Ya un ángel
de apellido Ceballos, como invitado especial en la corporación a la que yo
representaba, me había presentado algo muy novedoso para mí conocido como
“Psicología Positiva”. Interesante, pensé. Distaba bastante de mi formación
académica y profesional hasta ese momento, mas calzaba bastante bien con las
experiencias personales de mis últimos años de vida hasta entonces. Me
conmovieron en forma especial aquellos planteamientos. Pudo ser el año 2009,
tal vez.
Acostumbraba
yo asomarme al facebook con frecuencia. Una que otra vez vi por allí unas
publicaciones que hacía un amigo muy querido por mí, a quien conocí en los
pasillos de mi UCV, a quien por cierto tenía yo muchos, muchos años sin ver, sobre una Sociedad Venezolana de Psicología
Positiva, ofreciendo algunas actividades que impresionaban gratamente mi
atención. Ese sentimiento iba unido a un susto tímidamente perceptible para mí,
pues el término “Positiva” (con ideas muy sutiles sobre él, que me habían
quedado de Ceballos), me llevaba a terrenos que durante mi formación académica
no fueron precisamente de mi interés. Recuerdo haber tenido pensamientos como:
“qué hará Ivan en ésto”; “yo recuerdo que él se formó en industrial”; “era un
estudiante responsable, serio y comprometido”. “Entonces, esto probablemente
sea bueno. Debe tener un duro respaldo científico. Nada, Tibaire, si él está
ahí, atrévete en algún momento”.
Junio 2011.
Veo en facebook la promoción de un “Taller de Introducción a la Psicología
Positiva”. Con cierto temor, me empujé. Llamé y me inscribí. Facilitadora:
María Elena Garassini. “No sé, pero me suena. ¿Será que la conozco?”. “Bueno,
ya veré de quién se trata”. Pedí el correo de Ivan. Le escribí. Me llamó.

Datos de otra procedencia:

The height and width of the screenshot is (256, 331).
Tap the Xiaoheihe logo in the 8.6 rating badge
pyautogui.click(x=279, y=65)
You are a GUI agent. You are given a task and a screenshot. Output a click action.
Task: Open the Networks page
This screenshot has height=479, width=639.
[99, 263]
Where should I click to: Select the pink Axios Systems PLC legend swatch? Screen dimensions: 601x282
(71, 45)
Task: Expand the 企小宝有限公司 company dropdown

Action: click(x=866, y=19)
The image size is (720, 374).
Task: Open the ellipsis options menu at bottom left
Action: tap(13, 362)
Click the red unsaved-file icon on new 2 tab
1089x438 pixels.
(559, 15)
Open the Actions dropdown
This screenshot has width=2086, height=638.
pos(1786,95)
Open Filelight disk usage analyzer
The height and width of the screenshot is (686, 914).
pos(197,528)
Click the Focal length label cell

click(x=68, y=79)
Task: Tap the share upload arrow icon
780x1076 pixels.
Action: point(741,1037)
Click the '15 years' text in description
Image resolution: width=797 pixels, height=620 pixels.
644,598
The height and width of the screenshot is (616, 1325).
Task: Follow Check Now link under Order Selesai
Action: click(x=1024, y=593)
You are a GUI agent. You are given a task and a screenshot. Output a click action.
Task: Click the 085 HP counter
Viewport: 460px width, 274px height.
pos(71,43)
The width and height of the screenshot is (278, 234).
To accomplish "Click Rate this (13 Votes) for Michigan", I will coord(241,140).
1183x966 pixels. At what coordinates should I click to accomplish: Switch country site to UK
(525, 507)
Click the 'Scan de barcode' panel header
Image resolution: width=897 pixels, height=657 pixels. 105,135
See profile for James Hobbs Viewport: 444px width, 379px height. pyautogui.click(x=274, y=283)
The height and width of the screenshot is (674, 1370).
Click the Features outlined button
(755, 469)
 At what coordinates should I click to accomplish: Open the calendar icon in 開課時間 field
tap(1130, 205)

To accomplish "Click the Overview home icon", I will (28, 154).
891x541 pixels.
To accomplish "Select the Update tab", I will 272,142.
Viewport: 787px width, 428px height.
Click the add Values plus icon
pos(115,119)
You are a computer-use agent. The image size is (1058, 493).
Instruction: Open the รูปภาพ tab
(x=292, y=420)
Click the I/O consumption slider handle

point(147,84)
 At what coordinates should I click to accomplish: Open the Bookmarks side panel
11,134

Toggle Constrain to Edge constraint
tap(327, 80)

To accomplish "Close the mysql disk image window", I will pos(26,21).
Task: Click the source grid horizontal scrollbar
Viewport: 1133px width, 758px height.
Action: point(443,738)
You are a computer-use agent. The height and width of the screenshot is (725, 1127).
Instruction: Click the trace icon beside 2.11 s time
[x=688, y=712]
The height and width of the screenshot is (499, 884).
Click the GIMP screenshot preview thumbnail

“Mañana llegaré muy tempranito para saludarte antes de empezar el Taller”. No
podía yo con tanto.
Llegó el
día. Dentro de mí había poco espacio para tanto entusiasmo. Mi reencuentro con
Ivan; conocer más sobre eso que llamaban “Psicología Positiva”; encontrarme con
quién sabía quiénes, ver por fin a esa
María Elena Garassini, y saber de qué nos hablaría, y asistir a una actividad
académica luego de varios años de dura lucha en que mi prioridad había sido
levantar y recomponer el cuerpo, la mente, el espíritu, las relaciones, la
vida, para sanarme ante una pesada enfermedad
Me fui tan temprano,
que decidí llamar a la oficina de la Sociedad pensando si me habría equivocado
yo de lugar, pues no llegaba nadie. Del otro lado oí una voz muy agradable, alegre,
enérgica, entusiasta y súper receptiva. Justo lo que yo necesitaba en esos
momentos de mi historia. “¡Vamos bien!”, pensé. Le pregunté si era ella María
Elena, y me dijo que sí, que estaba yo en el sitio correcto, y que muy pronto
iría hasta allá para iniciar el Taller con los participantes que fuesen
llegando.
Al poco rato
se asomó por la escalera un hombre que ya no era flaquito, sino más bien
gordito, con canas, bigotes y barba. El abrazo era el mismo, y hasta más
amoroso. La sonrisa también. El afecto intacto. Ivan de mi alma.
Iban
llegando los asistentes. Había ya varios, cuando interrumpe la calurosa y
atropellada conversación que teníamos Ivan y yo, una mujer que al subir el último escalón me dice
“¡Yo te
conozco a ti!”. Le dije asombrada
“¡yo
también te conozco a ti!”. “¿Tú eres María Elena? Yo fui quien llamó a la oficina”. Nos
abrazamos y nos besamos, sin recordar aún ninguna de las dos dónde y cuándo nos
habíamos conocido.
Pasamos al
aula, y toca presentarnos. Cuando llegó mi turno, y termino mi presentación, me
dice María Elena muy efusiva: “gracias Tibaire por habernos hecho el preámbulo
a algo de lo que vamos a hablar, que se llama Resiliencia”. Yo no cabía dentro
de mí, aunque no tenía muy claro de qué se trataba ese nombre tan rimbombante.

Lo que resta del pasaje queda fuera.